The Barbican Centre has committed to a “radical transformation of culture and behaviours” after an inquiry into complaints of bullying and racism.
Staff at the venue will undertake compulsory anti-discrimination training after 121 allegations, around a third of which related to racism, were investigated by lawyers.
Legal firm Lewis Silkin interviewed 35 people during its external review.
Its report, published by the City of London Corporation on Tuesday, identified issues including a lack of diversity, a lack of confidence in the handling of complaints and in managers to “deal with or take seriously” concerns of racism.
Concerns were also raised about “a lack of understanding of institutional racism” and “preferential treatment” being given to white members of staff, job applicants and those with private or “Oxbridge” educations.
The external review followed the publication earlier this year of Barbican Stories – a website and social media forum detailing allegations of discrimination from current and former staff.
The Barbican board has now launched an “action plan” to tackle discrimination at the centre, which will be considered on November 17.
It commits the arts centre to a “radical transformation of culture and behaviours” including new workforce diversity recruitment targets for ethnicity, gender and more.
We’ve just received the findings of an external review undertaken in response to @BarbicanStories
We’re taking time to read and digest this.
The external review link is below (see agenda item 5, p.19) https://t.co/wANVNvKhnx
— Barbican Centre (@BarbicanCentre) November 9, 2021
Chairman of the City of London Corporation’s Barbican Centre Board Tom Sleigh said: “This investigation makes tough reading. All of us want the Barbican Centre to be a truly diverse and inclusive organisation.
“Racism and discrimination have no place in the Barbican Centre or anywhere else in our society. So, on behalf of the entire Barbican Centre Board, I apologise to any member of staff, both former and current, who has experienced this unacceptable behaviour.
“We now take additional decisive action to build a culture in which staff feel confident, valued and respected, and where there is zero-tolerance of all forms of discrimination.
“This work is already under way, and the board supports the centre’s management, with its ambitious and creative vision with equity, diversity and inclusion at its heart.
“The Barbican Centre Board has prioritised this action and will keep pressure on the Barbican Centre and City of London Corporation’s management to deliver and implement change.
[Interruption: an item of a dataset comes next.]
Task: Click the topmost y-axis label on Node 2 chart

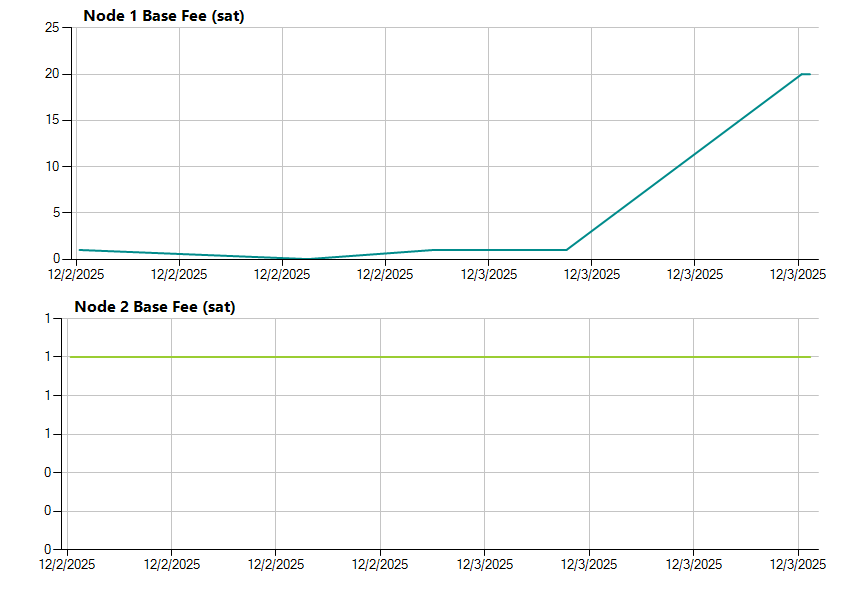Action: (47, 319)
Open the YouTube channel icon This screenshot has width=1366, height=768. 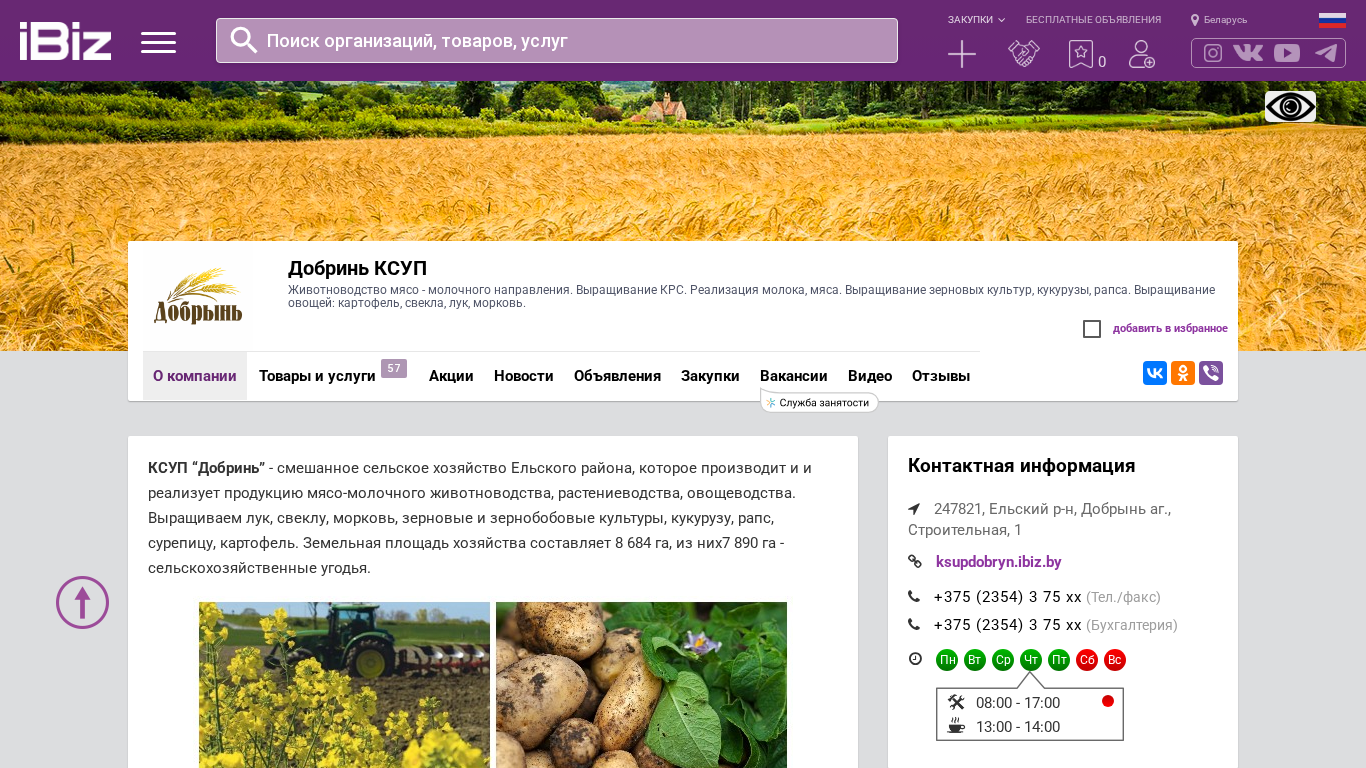click(1287, 53)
“Staff are the lifeblood of the Barbican Centre and I hope that we can now move forward together to ensure the Barbican is an increasingly inclusive and welcoming place to work.”
Will Gompertz and Sandeep Dwesar, interim joint managing directors of the Barbican, said: “We welcome both the external review and a separate HR audit, also commissioned by the City of London.
“We’re committed to acting on the findings and recommendations of both reports which will help us to evolve our Equity, Diversity and Inclusion Action Plan, and to change the culture of the organisation to provide a safe environment for staff, audiences, artists and partners of all backgrounds …
“In the immediate term, it is our priority to support all our employees through this process. It is our ambition to create a truly inclusive and diverse organisation and we’re sorry for the pain and distress experienced by those who shared their lived experiences.
“Since June 2021, under new leadership, we’ve already taken many positive steps to progress our work around inclusion and diversity. Our progress to date can be found (online).”